# Posting Pictures



## lewjamben (Dec 4, 2007)

I know that there is already a "how-to" on this subject, but I can't help but think it can get a little confusing to some. So, IMO, I've simplified it:

Here's a step-by-step guide as to how you post pictures to the forum. It looks a bit long-winded, but I promise, once you've done it a few times, it really is quite quick and easy!

1. Open up a www.Photobucket.com account. Don't worry, as it's paid for by the adverts on it, it's FREE to us.

2. After that, click on "My Albums" at the top.

3. If the picture you want to upload is saved on your computer, make sure the "from my computer" box is checked.

4. Click "Upload Images and Videos".

5. Find the file on your computer using the pop-up provided and click on it. Then click "Open".

It will automatically upload it to Photobucket.

6. Click "Return to Album".

7. Next, hover over the picture that is now on Photobucket.
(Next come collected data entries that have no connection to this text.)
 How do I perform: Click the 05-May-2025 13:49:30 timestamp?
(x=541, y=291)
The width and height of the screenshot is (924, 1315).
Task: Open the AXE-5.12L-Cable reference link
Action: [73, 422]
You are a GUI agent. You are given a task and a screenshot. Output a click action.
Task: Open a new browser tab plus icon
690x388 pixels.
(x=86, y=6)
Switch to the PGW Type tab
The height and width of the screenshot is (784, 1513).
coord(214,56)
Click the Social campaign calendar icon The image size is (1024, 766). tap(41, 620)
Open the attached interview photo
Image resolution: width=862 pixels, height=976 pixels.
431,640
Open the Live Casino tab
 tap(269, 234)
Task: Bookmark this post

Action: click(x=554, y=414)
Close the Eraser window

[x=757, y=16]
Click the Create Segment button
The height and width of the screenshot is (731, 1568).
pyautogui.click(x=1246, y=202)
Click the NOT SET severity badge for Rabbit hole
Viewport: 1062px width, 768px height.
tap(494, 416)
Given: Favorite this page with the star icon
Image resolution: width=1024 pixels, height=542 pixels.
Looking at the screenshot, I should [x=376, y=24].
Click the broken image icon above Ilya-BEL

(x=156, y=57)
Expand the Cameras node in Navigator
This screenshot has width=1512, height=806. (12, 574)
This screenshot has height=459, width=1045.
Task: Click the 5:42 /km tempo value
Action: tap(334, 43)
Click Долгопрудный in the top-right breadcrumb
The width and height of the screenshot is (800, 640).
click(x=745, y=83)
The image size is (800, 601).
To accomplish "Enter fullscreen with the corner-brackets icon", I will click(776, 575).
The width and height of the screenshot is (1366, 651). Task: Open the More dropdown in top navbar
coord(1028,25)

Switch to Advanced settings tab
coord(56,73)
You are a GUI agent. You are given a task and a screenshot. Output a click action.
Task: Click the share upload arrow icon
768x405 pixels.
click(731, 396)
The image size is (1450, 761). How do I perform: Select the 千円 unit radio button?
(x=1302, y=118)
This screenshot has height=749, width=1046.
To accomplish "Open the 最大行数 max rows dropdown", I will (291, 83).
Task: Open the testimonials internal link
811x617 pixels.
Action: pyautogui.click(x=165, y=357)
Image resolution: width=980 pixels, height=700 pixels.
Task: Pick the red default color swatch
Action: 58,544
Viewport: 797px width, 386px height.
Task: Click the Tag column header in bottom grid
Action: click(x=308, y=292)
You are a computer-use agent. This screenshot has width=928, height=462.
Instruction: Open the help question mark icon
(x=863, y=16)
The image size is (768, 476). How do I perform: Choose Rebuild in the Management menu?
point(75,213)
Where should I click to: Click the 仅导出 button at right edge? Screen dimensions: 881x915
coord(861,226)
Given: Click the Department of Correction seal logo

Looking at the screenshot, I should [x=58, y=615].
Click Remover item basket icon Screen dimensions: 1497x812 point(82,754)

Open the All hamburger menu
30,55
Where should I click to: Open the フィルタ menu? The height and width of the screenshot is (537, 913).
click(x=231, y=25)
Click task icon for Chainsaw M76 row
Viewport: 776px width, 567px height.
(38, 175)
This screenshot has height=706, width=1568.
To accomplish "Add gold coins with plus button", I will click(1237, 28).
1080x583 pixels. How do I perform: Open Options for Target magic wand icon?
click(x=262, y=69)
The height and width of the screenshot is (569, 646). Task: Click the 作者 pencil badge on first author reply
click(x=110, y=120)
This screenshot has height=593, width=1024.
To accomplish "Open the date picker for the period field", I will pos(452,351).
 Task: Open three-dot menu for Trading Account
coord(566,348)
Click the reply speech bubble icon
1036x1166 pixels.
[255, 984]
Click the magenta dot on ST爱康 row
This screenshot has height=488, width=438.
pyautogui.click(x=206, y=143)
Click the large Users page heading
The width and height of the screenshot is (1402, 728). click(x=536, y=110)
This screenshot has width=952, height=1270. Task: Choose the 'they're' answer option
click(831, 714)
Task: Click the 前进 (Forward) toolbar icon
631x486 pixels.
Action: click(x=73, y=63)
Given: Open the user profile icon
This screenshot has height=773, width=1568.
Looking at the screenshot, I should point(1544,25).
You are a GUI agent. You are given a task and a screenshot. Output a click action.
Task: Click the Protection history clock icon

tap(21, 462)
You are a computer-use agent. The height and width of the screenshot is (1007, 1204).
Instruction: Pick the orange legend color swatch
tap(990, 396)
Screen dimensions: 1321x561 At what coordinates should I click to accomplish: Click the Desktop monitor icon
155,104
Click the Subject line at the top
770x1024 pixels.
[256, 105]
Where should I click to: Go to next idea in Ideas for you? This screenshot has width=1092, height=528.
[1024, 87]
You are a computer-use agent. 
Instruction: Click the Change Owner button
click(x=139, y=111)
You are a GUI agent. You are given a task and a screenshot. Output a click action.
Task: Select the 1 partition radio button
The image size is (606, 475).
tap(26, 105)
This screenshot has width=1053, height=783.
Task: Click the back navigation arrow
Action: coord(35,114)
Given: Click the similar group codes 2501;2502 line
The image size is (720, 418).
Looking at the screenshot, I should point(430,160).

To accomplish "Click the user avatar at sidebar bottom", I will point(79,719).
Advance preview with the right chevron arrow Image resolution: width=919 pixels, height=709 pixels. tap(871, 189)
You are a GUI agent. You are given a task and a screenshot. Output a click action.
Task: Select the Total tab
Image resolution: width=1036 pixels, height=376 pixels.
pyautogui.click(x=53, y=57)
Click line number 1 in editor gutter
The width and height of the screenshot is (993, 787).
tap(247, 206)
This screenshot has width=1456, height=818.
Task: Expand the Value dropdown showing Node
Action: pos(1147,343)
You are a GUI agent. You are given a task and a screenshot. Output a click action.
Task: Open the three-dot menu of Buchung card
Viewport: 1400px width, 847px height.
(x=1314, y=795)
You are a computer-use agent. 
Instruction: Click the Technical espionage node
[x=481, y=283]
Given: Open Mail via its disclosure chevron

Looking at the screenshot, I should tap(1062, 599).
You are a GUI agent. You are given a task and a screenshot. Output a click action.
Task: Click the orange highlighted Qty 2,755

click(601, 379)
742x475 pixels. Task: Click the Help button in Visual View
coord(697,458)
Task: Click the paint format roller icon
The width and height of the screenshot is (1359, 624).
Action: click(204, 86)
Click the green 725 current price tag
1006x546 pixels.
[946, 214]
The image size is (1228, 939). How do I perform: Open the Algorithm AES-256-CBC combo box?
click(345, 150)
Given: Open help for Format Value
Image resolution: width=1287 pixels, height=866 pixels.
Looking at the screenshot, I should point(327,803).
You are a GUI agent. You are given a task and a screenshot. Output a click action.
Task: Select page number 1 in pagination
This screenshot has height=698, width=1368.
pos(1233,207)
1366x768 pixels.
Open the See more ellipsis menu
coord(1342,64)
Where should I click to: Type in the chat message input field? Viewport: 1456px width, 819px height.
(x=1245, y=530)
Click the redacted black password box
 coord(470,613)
It should create a drop-down menu. Right-click and copy the text displayed* next to* "IMG Code".

8. When making your post here on GCC, right-click and "paste".

You should see something *similar* to this:







http://i68.photobuck...om/blahblahblah









9. Once you submit your post, the picture will be displayed in its place.

If you're still not sure of something, either reply to this thread and someone will try to help or try here: http://www.thewatchf...showtopic=13637


----------



## Guest (Dec 1, 2009)

Thanking you sir....and trying to get up to that 50 mark!!


----------



## josep (Dec 23, 2008)

50! fftopic2: :band: :toot: h34r:


----------



## vamos666 (May 20, 2009)

josep said:


> 50! fftopic2: :band: :toot: h34r:


Congrats!









Now what have you got to sell?


----------



## josep (Dec 23, 2008)

Nothing - and I can't afford to buy anything either - hopefully that will change though in the next 6 months. Sorry bit fftopic:


----------



## mickyh7 (May 21, 2009)

Help ! When I hover over my image on photobucket,the copy feature is not highlighted when I right click. P.S. I'm a simpleton with computers !


----------



## lewjamben (Dec 4, 2007)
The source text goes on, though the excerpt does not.